Dataset excerpt
━━━━━━

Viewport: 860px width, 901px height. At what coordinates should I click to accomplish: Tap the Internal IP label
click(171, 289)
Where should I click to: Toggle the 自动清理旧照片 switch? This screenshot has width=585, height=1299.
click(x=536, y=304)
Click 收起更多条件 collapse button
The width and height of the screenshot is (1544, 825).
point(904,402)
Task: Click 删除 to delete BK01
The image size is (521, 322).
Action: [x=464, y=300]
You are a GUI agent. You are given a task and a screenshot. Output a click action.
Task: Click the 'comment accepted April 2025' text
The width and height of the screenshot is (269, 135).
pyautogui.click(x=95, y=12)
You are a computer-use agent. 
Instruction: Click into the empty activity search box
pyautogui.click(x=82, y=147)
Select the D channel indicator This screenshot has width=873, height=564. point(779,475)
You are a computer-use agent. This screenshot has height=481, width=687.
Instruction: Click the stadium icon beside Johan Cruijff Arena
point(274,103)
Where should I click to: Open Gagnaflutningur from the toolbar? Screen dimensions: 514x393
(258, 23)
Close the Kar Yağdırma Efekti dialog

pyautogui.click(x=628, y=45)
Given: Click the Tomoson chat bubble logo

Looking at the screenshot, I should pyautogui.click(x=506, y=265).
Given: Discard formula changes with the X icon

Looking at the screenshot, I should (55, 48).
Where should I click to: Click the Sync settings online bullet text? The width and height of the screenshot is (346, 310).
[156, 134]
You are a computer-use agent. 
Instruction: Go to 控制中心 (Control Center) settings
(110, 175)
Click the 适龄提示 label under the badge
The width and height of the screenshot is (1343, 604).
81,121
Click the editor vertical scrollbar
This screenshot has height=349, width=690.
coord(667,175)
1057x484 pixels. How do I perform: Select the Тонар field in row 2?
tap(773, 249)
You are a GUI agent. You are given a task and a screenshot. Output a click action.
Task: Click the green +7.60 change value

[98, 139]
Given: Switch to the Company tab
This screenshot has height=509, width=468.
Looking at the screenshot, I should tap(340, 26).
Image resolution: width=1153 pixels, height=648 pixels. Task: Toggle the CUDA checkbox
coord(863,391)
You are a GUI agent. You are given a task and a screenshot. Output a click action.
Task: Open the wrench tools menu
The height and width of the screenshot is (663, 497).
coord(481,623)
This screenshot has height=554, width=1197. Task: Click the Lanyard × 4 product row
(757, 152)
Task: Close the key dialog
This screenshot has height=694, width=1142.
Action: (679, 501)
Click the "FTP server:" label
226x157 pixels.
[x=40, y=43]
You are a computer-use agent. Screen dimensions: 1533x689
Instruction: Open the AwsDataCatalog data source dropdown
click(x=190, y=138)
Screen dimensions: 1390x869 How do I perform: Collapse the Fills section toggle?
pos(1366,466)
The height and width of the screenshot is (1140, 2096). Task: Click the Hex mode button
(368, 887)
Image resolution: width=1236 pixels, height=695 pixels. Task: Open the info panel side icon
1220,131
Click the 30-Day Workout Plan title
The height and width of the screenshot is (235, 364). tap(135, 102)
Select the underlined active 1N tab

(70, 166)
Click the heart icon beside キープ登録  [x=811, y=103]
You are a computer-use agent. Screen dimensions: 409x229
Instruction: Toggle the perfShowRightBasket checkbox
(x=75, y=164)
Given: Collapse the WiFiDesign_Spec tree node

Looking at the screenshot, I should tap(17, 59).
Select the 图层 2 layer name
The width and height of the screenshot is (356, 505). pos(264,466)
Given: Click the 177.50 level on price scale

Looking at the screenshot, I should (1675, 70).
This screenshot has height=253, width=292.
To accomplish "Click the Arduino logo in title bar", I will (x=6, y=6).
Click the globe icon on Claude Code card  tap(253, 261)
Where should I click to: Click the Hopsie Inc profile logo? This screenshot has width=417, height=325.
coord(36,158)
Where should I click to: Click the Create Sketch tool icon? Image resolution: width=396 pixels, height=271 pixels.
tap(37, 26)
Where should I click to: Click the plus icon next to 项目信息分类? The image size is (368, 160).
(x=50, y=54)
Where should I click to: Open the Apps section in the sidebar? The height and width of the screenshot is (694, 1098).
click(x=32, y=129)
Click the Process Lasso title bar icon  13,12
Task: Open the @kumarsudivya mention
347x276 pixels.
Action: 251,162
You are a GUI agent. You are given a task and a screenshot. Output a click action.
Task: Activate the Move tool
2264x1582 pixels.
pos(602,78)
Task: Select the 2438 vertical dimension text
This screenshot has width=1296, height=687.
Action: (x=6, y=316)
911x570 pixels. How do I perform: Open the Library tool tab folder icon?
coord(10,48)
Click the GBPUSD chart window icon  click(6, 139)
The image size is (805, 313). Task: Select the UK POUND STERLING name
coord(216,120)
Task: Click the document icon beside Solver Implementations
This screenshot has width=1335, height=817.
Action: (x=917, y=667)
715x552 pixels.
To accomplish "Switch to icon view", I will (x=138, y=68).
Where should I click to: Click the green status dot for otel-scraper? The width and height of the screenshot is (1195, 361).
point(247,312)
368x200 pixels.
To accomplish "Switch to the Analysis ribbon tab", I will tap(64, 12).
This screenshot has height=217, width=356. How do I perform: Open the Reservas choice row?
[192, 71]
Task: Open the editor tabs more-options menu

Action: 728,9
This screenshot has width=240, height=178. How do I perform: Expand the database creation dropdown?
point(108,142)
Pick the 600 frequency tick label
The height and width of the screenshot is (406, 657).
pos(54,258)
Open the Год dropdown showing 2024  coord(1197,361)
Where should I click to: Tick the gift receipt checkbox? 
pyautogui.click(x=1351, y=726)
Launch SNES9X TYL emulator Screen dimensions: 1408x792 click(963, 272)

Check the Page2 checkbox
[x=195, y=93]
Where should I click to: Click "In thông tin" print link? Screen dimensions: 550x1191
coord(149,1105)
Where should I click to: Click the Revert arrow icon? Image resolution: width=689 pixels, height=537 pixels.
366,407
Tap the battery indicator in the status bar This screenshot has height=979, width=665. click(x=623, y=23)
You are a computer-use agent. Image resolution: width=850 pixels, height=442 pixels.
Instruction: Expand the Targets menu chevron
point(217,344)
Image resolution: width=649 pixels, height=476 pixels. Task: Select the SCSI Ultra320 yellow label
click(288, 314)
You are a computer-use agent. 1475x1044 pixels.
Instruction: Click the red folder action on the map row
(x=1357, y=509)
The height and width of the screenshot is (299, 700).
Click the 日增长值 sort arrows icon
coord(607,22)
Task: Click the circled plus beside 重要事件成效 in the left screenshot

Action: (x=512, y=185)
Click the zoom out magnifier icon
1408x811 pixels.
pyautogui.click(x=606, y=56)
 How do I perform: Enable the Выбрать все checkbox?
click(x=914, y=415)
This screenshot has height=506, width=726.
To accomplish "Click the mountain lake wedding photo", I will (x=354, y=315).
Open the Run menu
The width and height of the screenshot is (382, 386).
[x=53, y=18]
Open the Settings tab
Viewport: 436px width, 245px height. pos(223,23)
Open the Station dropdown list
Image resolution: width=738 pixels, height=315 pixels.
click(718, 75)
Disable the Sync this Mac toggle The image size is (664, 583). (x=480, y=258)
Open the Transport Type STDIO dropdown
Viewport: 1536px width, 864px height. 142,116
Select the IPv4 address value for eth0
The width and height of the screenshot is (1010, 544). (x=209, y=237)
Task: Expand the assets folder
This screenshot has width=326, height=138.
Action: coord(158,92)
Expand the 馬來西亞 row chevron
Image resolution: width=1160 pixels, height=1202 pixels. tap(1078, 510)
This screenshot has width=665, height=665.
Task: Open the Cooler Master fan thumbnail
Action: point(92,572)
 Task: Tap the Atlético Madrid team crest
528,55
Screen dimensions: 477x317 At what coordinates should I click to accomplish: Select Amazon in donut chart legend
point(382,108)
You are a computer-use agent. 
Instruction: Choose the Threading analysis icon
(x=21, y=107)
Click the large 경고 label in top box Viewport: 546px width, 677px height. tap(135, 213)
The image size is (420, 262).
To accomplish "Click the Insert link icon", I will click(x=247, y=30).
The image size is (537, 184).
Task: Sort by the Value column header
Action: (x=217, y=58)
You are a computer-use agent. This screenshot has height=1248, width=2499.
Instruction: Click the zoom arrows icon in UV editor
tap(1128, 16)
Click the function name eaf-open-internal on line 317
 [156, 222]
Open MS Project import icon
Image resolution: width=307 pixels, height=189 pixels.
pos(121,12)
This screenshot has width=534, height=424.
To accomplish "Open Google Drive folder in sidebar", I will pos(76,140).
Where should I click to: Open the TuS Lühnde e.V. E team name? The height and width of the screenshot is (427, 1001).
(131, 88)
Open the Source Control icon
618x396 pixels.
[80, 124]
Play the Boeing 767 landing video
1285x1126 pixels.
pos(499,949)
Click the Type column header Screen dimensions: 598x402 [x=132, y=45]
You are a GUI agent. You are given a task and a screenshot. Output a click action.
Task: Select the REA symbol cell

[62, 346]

━━━━━━

> **Work to complete**:
Format the items as a numbered list, omitting blank lines, starting with the line containing "Click the large" and continuing through the line containing "Click the Type".

> **Task result**:
1. Click the large 경고 label in top box Viewport: 546px width, 677px height. tap(135, 213)
2. The image size is (420, 262).
3. To accomplish "Click the Insert link icon", I will click(x=247, y=30).
4. The image size is (537, 184).
5. Task: Sort by the Value column header
6. Action: (x=217, y=58)
7. You are a computer-use agent. This screenshot has height=1248, width=2499.
8. Instruction: Click the zoom arrows icon in UV editor
9. tap(1128, 16)
10. Click the function name eaf-open-internal on line 317
11.  [156, 222]
12. Open MS Project import icon
13. Image resolution: width=307 pixels, height=189 pixels.
14. pos(121,12)
15. This screenshot has width=534, height=424.
16. To accomplish "Open Google Drive folder in sidebar", I will pos(76,140).
17. Where should I click to: Open the TuS Lühnde e.V. E team name? The height and width of the screenshot is (427, 1001).
18. (131, 88)
19. Open the Source Control icon
20. 618x396 pixels.
21. [80, 124]
22. Play the Boeing 767 landing video
23. 1285x1126 pixels.
24. pos(499,949)
25. Click the Type column header Screen dimensions: 598x402 [x=132, y=45]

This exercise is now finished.